SOURCE EXCERPT>
The KC Agilehood recently formed a panel of agile leaders and architects from a number of companies headquartered in the greater Kansas City area. The topic of discussion was the challenges that agile/lean practices pose to an architecture organization. Through the course of discussion, a common theme of concern was that of self-organized, empowered teams. More specifically that these teams would be out of control, challenging, perhaps even ignoring the principles and standards set forth by the architecture organization.
It is not easy to define empowerment, however, one key aspect is the authority to make decisions. It is giving individuals more accountability and responsibility. On a RACI chart it means shifting some of the (A)ccountable and (R)esponsible activities away from traditional management roles (Middle Managers, PMs, System Architects, Data Architects, etc) and moving them down into the team. And, yes, holding the team accountable to work within the company vision, organizational objectives, department standards, project scope and requirements.
Simply put, we are raising the bar for all roles in the organization.

GIVEN PROBLEM> Condense the paragraph of the agile empowerment passage that begins "It is not easy to define empowerment" into a bulleted list, keeping its main facts. The material after this passage has no connection to it.

RECORDS SHOWN>
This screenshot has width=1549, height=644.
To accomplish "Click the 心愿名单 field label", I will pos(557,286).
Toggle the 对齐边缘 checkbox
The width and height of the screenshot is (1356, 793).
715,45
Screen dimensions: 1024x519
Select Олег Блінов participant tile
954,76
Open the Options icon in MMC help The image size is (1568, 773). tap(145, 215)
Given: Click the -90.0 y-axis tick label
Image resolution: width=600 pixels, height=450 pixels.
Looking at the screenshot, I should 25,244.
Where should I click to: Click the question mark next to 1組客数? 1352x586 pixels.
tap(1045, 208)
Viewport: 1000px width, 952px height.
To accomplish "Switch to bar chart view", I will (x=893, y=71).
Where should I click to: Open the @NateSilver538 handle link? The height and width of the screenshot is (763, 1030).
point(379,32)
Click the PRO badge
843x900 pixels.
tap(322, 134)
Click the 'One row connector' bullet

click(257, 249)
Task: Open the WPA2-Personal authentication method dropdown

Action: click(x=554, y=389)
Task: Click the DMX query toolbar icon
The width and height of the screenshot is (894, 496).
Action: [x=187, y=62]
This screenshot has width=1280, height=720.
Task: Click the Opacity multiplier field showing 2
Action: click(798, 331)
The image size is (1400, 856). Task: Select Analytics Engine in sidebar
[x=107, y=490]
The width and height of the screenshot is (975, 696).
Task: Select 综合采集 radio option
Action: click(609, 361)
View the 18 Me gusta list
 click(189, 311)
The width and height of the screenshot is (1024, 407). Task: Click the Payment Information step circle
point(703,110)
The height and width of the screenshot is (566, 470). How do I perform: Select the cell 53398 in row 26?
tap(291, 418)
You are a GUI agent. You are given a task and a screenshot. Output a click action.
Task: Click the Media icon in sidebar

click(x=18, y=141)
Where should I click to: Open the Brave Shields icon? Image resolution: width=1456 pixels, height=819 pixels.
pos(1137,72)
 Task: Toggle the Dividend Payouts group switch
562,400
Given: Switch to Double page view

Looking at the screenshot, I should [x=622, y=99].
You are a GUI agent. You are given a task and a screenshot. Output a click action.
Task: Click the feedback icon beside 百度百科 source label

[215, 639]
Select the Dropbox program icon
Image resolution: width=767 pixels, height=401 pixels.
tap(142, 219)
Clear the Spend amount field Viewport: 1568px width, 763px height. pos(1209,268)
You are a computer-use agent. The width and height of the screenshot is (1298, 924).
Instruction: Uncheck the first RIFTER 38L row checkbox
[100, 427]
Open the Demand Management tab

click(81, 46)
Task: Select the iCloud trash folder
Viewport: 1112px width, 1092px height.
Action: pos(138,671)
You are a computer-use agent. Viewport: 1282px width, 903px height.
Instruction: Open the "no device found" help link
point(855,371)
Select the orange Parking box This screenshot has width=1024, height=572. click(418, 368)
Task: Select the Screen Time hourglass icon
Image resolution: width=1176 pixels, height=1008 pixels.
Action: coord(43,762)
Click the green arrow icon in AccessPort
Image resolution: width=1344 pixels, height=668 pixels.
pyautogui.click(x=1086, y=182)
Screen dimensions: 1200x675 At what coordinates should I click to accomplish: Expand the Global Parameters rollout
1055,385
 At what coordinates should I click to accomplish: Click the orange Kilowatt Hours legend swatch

WRITTEN RESPONSE>
- Empowerment is hard to define, but a key aspect is the authority to make decisions.
- It gives individuals more accountability and responsibility.
- On a RACI chart, some Accountable and Responsible activities move from traditional management roles (Middle Managers, PMs, System Architects, Data Architects, etc.) down into the team.
- The team is held accountable for working within the company vision, organizational objectives, department standards, project scope and requirements.